Whenever we find somebody, it always comes down to wages and health insurance as the reasons they don’t take the job with us. A lot of people don’t realize that it takes 25 years for educational support personnel to get to the top of their pay scale. If you’re a van driver in our district, your starting pay is $20.81 per hour. After 25 years, you can work all the way up to $24.57. That’s less than a $4 raise, after 25 years!  

It’s unfair that you can only take these important jobs that require so much skill and care if you have a spouse and a dual family income. While I was in this position, I became a single mom, and it has been a huge struggle to support three kids. Thankfully, I was chosen for a Habitat for Humanity home, and my kids have benefitted from Pell grants and Maine’s free community college program. I’ve had to work two and sometimes three jobs. I was delivering pizzas for almost two years. I’d finish my job at school and then rush over and deliver pizzas until 9 o’clock, and then go back to school first thing in the morning. It was exhausting. I’m now earning extra money by riding in the school van with kids who need extra support, and also tutoring during the summer.  

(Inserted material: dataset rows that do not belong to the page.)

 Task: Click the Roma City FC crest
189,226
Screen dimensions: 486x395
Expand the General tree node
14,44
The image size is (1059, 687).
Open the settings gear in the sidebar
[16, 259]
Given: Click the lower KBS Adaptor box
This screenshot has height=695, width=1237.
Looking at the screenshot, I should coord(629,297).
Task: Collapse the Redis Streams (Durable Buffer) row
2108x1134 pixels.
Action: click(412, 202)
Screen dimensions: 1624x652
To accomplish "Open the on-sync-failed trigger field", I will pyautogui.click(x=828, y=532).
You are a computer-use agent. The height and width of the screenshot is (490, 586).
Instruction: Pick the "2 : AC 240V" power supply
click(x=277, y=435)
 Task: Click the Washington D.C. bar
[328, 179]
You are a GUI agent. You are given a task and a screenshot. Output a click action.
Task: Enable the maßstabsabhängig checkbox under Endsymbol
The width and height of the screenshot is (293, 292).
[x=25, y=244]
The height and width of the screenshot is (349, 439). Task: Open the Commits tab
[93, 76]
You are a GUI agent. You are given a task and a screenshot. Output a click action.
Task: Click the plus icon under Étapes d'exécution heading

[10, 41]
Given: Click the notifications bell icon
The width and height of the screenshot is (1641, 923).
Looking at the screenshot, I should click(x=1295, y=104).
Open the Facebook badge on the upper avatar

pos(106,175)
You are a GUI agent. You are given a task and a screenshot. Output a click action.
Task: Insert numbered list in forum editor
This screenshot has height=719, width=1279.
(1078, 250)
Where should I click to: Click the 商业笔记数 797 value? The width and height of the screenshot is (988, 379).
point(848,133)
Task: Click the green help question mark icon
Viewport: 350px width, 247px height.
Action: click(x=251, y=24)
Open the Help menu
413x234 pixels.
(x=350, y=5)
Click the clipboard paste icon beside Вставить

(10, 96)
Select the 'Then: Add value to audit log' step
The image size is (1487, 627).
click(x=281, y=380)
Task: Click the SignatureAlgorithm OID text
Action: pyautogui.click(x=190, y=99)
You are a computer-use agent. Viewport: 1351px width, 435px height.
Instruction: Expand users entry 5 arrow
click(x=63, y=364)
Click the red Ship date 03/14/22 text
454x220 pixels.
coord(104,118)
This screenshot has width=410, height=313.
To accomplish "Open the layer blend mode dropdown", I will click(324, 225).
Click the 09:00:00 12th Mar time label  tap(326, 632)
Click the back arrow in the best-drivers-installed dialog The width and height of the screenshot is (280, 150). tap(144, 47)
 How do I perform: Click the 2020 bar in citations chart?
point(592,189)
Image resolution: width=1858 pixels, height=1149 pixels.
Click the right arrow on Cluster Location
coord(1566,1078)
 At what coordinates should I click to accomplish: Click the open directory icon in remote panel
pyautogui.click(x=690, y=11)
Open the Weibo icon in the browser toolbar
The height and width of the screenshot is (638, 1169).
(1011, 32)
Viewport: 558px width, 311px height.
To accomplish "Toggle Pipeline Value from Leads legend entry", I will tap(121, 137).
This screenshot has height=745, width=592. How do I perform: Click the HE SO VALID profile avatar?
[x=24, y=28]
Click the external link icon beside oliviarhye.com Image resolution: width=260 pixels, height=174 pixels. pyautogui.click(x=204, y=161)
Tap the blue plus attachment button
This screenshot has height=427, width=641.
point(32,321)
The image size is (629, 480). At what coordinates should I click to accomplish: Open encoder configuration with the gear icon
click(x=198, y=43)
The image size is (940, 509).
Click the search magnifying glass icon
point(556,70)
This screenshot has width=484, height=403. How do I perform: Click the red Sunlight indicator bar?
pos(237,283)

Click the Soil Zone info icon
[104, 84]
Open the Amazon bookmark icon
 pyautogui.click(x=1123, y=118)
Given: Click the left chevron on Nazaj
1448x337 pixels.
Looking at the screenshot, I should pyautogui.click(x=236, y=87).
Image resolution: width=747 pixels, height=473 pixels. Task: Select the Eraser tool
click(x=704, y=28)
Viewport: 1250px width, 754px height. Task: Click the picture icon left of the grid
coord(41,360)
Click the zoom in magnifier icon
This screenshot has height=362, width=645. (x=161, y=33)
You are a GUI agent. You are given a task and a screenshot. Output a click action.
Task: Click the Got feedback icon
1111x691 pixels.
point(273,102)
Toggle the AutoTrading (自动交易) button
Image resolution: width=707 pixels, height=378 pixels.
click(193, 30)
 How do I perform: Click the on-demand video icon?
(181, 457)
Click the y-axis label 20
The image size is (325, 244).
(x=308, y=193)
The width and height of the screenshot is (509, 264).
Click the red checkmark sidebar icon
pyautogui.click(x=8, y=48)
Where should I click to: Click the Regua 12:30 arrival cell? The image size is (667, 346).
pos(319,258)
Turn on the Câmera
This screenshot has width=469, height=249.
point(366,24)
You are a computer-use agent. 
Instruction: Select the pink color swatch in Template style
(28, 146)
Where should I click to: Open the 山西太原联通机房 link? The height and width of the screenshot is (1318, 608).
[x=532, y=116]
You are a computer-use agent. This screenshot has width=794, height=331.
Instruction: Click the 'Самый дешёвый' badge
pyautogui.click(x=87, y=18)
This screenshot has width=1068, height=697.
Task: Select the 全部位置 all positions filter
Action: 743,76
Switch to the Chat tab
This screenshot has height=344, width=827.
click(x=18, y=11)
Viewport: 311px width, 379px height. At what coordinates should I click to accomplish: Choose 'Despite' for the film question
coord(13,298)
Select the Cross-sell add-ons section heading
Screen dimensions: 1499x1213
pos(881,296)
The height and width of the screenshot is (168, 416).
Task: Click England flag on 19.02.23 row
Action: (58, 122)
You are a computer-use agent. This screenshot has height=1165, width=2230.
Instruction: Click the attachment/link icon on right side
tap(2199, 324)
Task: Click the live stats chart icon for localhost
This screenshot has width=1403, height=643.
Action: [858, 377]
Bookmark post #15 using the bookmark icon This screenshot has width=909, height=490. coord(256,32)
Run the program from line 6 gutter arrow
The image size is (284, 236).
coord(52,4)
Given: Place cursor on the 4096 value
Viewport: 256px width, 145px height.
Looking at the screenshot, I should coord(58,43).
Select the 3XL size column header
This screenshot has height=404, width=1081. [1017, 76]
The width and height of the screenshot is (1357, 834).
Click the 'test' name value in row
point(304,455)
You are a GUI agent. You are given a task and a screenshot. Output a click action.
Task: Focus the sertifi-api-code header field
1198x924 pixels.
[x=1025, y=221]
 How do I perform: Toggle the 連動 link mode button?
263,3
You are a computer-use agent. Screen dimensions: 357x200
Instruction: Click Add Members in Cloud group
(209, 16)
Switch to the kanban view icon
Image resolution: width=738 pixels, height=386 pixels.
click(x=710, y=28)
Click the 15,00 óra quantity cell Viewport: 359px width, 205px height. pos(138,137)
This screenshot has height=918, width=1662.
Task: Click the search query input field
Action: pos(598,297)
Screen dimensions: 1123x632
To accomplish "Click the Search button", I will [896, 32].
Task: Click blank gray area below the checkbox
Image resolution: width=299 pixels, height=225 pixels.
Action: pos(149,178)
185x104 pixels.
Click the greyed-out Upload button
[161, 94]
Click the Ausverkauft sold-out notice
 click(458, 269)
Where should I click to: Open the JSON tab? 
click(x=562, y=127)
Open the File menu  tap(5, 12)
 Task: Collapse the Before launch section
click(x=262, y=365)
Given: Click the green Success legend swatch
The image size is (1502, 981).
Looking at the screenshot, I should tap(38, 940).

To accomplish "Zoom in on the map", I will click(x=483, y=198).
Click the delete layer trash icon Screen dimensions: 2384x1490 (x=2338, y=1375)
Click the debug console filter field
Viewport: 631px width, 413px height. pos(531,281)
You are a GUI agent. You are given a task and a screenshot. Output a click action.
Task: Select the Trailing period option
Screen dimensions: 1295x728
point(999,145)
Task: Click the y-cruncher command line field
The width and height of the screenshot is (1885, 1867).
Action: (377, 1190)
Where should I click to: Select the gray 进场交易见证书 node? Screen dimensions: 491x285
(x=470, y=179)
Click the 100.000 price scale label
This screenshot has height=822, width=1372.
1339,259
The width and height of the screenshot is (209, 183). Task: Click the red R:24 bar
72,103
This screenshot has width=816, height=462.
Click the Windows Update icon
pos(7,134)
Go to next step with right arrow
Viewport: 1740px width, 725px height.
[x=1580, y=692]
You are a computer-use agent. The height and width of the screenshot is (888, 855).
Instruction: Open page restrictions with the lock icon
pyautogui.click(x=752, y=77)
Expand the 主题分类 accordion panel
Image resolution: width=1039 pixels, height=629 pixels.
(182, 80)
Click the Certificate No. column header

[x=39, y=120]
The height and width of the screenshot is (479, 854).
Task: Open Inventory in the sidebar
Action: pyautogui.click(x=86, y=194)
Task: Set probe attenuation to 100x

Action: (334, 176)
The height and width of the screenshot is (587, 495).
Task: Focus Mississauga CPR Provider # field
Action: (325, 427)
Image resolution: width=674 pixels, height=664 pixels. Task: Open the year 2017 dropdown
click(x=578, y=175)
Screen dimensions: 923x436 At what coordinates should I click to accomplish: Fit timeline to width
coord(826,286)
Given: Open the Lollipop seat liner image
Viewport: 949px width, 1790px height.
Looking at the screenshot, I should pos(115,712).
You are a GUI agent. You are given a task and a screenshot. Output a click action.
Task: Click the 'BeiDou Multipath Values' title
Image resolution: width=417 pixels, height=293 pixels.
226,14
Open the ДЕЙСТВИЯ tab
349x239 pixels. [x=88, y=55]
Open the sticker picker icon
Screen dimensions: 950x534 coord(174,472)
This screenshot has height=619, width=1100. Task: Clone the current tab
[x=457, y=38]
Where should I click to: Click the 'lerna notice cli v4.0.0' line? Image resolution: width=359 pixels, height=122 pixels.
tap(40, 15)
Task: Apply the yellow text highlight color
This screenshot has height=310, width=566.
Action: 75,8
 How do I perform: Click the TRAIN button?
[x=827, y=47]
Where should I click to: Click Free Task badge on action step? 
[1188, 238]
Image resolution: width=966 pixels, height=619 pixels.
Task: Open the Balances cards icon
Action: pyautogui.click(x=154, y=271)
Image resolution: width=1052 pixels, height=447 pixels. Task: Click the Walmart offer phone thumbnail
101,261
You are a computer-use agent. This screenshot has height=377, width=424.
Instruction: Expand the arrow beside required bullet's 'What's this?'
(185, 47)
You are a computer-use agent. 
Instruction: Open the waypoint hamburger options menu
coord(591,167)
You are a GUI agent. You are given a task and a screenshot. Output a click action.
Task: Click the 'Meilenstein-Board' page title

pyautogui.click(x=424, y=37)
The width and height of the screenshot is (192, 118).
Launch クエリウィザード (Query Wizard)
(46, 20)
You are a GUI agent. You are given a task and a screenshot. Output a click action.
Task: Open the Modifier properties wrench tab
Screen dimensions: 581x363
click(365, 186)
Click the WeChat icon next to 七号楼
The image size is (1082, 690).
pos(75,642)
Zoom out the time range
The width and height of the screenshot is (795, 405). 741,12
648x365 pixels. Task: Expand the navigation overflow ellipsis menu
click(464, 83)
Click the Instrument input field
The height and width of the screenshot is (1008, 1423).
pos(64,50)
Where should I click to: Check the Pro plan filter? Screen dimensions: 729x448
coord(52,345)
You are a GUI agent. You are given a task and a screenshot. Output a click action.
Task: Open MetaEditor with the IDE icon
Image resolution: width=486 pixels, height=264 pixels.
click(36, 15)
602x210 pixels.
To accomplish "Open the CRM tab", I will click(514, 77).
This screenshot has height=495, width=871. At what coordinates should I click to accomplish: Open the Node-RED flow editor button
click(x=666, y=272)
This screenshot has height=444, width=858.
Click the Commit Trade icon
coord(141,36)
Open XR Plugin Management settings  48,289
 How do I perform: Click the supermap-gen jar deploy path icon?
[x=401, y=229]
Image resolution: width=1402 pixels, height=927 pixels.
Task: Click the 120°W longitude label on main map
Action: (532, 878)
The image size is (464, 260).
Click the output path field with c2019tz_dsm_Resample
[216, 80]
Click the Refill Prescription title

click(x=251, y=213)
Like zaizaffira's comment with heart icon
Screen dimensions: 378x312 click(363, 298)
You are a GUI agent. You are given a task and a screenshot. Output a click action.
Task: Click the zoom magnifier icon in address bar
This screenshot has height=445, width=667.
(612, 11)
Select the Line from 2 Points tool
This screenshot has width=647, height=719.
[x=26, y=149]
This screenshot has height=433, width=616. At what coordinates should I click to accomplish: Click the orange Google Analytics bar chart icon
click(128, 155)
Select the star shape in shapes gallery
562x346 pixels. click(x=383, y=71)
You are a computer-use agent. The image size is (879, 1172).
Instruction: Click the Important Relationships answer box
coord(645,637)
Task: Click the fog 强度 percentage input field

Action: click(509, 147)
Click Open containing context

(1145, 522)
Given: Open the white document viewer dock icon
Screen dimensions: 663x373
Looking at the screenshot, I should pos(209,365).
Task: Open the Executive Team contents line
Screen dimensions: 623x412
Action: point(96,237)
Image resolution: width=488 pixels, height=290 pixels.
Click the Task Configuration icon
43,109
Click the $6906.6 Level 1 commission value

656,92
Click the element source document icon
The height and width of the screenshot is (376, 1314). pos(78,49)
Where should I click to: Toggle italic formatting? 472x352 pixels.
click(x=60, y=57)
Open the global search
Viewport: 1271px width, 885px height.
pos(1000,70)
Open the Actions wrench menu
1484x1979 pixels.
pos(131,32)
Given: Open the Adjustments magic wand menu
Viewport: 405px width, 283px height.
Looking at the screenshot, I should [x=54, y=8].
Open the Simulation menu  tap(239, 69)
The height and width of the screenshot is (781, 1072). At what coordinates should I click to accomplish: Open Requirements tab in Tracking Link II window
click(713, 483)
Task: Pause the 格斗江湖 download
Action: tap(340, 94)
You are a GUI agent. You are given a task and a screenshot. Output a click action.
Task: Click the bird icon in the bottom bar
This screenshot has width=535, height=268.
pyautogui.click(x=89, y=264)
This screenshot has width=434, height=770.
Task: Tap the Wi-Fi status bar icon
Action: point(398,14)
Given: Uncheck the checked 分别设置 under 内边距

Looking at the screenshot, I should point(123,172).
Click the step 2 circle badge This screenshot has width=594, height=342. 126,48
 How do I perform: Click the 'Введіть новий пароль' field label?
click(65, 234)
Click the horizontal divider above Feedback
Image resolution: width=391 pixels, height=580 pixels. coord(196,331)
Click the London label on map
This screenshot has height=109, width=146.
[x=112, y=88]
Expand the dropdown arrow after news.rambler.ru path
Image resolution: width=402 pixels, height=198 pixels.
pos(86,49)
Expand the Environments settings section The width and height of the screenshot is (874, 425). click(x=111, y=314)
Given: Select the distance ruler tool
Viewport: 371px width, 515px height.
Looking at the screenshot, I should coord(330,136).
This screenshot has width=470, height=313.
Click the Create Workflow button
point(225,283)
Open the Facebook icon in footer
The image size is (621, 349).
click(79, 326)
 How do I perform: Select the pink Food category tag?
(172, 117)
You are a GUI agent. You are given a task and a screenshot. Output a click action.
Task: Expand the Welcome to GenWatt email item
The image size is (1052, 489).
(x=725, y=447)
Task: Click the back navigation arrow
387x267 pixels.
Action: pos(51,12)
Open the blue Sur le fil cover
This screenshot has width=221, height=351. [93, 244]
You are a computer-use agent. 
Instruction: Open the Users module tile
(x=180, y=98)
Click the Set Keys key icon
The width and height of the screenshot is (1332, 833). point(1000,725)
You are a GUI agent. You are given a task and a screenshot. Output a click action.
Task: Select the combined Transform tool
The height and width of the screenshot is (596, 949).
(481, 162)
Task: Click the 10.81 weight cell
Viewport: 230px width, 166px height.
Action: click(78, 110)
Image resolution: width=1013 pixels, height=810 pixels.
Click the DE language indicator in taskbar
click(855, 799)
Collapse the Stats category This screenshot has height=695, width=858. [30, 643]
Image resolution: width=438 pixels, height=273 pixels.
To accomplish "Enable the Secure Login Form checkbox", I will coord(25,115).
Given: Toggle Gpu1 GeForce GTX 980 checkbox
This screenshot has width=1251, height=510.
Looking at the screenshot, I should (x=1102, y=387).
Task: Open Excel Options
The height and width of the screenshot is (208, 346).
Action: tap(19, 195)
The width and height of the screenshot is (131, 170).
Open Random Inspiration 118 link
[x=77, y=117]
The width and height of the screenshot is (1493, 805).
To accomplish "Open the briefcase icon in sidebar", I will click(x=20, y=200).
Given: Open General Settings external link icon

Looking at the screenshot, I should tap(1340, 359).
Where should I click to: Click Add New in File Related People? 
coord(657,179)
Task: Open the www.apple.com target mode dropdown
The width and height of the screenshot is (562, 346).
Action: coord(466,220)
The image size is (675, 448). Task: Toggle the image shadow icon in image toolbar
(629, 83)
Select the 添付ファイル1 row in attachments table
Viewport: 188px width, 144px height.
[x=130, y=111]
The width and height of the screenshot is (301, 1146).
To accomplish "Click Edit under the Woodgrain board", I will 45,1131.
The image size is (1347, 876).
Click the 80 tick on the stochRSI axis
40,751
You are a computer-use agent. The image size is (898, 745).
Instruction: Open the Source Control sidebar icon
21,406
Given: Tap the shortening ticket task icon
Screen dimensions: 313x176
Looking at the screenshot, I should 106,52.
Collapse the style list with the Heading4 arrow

Our district’s educational support personnel are unionized. Ed techs, bus drivers, custodians, secretaries, food service, maintenance, and mechanics are all included. I think a strong union comes from strong numbers. We just signed our collective bargaining agreement today. It took quite a while. With all that’s gone on with inflation and the pandemic and unemployment being so low, we all thought they would see the value in raising our wages to keep skilled staff and attract good people. But negotiations came to a sticking point over money. We weren’t asking for the moon. We were asking to be paid fairly for the work we do.  

Our previous contract had a 25-year pay scale with wage increases every five years. So, we didn’t get more than a tiny 25 cent cost of living increase until we had worked for five years, and we couldn’t get another raise until we hit the 10, 15, 20, or 25 year marks. How long does it take anybody to become proficient at their job? Not 25 years! Shortening the pay scale to get people to the top faster was the main issue we were pushing for. Now we will get a wage increase and a cost of living increase every year, and within three years we’ll have reduced the number of steps from 25 to 20. We also won critical wage increases for some classifications that were extremely underpaid before. 

I don’t think parents and lawmakers see the actual wages our workers are getting paid or understand that there are full-time ed techs like me that are still on MaineCare. I would like them to recognize how little we pay these employees who do so much for our kids. The people I work with — the bus drivers, the food service, the custodians — they’re some of the most amazing people. People ask why we do it and why we stay. It’s the kids. It’s about helping the most kids that we can.